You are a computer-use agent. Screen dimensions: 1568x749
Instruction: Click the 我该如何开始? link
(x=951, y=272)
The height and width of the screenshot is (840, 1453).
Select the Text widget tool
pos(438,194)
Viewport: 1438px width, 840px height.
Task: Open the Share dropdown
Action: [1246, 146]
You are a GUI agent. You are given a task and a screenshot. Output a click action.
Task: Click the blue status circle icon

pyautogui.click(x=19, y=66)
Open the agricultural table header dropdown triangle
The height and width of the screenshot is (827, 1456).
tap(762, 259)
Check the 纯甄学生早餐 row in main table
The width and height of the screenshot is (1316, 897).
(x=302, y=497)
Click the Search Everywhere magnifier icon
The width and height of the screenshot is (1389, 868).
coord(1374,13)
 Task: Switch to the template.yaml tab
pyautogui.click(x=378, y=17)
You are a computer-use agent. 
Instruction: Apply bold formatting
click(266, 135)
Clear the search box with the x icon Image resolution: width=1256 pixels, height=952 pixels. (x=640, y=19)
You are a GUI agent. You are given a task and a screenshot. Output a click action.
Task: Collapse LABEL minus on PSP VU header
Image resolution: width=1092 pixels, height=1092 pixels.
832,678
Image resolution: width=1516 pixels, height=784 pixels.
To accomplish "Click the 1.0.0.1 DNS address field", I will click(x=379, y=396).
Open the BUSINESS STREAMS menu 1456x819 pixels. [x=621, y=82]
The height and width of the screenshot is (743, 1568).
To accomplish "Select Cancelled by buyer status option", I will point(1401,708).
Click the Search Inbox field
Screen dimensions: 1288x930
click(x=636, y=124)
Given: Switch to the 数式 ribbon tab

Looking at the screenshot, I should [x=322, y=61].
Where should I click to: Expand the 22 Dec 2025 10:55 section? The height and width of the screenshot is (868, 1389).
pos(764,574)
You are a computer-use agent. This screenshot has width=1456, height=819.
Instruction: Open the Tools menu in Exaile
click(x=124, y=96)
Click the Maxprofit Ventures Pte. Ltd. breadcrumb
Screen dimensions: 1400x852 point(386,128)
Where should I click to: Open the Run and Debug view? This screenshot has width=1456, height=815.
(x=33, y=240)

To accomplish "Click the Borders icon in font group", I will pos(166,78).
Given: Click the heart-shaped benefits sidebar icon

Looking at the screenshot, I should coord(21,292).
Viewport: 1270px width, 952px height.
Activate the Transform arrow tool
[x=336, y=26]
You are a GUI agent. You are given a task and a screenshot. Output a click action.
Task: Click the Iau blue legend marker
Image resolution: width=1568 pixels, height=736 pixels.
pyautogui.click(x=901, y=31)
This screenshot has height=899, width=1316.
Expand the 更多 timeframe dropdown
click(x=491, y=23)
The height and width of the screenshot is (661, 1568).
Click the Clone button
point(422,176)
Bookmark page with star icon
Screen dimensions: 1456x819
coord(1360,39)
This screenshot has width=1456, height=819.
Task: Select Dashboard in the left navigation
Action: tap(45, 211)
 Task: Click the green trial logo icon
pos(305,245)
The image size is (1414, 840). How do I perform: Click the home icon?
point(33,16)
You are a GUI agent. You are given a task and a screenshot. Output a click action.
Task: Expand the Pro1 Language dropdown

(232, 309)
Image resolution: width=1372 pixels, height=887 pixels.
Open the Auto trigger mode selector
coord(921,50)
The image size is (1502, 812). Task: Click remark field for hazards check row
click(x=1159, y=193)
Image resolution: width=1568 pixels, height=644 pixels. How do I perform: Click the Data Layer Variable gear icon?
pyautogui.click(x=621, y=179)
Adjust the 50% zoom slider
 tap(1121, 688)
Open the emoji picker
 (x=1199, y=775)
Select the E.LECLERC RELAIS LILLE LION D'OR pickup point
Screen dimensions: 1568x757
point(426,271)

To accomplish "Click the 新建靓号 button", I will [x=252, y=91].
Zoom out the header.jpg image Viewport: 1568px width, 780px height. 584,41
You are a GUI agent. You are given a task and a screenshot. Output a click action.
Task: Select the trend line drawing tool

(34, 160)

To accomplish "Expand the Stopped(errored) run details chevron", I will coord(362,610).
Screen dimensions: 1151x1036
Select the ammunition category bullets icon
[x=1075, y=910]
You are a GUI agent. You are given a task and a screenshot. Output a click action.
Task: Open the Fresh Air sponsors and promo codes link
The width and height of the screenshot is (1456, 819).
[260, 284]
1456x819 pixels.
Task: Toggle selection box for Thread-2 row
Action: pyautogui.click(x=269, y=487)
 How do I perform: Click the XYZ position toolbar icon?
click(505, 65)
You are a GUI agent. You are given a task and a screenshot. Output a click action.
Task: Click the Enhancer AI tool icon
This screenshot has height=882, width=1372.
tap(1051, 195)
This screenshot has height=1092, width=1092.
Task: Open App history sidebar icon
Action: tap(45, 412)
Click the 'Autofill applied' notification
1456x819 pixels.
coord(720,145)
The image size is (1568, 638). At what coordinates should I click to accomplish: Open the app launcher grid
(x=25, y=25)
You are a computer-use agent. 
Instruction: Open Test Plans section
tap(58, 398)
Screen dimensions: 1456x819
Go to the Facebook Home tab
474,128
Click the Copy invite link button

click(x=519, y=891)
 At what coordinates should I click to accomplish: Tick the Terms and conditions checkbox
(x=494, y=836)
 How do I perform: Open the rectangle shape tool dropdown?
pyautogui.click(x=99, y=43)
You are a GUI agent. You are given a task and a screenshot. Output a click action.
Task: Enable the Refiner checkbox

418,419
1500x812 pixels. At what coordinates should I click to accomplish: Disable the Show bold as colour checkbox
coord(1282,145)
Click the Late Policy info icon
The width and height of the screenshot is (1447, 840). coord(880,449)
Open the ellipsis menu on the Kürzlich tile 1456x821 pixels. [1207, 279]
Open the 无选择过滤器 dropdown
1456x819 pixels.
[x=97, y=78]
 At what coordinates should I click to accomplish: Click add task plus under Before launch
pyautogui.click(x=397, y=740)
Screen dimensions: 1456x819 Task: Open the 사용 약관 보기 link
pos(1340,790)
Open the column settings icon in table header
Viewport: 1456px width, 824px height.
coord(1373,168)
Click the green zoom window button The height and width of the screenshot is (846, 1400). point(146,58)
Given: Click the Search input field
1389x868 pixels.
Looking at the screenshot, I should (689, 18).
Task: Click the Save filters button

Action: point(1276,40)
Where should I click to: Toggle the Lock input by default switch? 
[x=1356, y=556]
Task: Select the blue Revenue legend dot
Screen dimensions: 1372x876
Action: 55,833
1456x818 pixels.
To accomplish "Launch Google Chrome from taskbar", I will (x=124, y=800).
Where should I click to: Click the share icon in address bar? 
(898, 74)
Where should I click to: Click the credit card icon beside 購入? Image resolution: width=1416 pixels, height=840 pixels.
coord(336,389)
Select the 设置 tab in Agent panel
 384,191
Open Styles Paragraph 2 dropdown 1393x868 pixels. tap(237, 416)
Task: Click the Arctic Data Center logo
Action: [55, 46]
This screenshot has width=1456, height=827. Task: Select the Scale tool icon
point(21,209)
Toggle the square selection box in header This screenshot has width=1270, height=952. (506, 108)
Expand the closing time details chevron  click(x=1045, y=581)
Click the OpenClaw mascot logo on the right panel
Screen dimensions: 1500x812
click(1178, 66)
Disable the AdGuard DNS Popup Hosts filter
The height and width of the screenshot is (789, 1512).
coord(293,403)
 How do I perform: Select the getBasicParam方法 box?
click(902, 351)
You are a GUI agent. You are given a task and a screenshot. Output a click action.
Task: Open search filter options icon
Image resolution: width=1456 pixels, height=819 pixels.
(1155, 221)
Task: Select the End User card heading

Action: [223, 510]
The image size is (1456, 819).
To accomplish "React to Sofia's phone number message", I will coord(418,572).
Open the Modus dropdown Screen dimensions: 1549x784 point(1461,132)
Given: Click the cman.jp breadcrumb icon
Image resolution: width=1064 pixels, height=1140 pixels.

Your objective.
Return only the lines between the one holding "Click the Maxprofit" and the one holding "The height and width of the screenshot is (661, 1568).", inclusive, exactly as they appear above.

Exercise output.
Click the Maxprofit Ventures Pte. Ltd. breadcrumb
Screen dimensions: 1400x852 point(386,128)
Where should I click to: Open the Run and Debug view? This screenshot has width=1456, height=815.
(x=33, y=240)

To accomplish "Click the Borders icon in font group", I will pos(166,78).
Given: Click the heart-shaped benefits sidebar icon

Looking at the screenshot, I should coord(21,292).
Viewport: 1270px width, 952px height.
Activate the Transform arrow tool
[x=336, y=26]
You are a GUI agent. You are given a task and a screenshot. Output a click action.
Task: Click the Iau blue legend marker
Image resolution: width=1568 pixels, height=736 pixels.
pyautogui.click(x=901, y=31)
This screenshot has height=899, width=1316.
Expand the 更多 timeframe dropdown
click(x=491, y=23)
The height and width of the screenshot is (661, 1568).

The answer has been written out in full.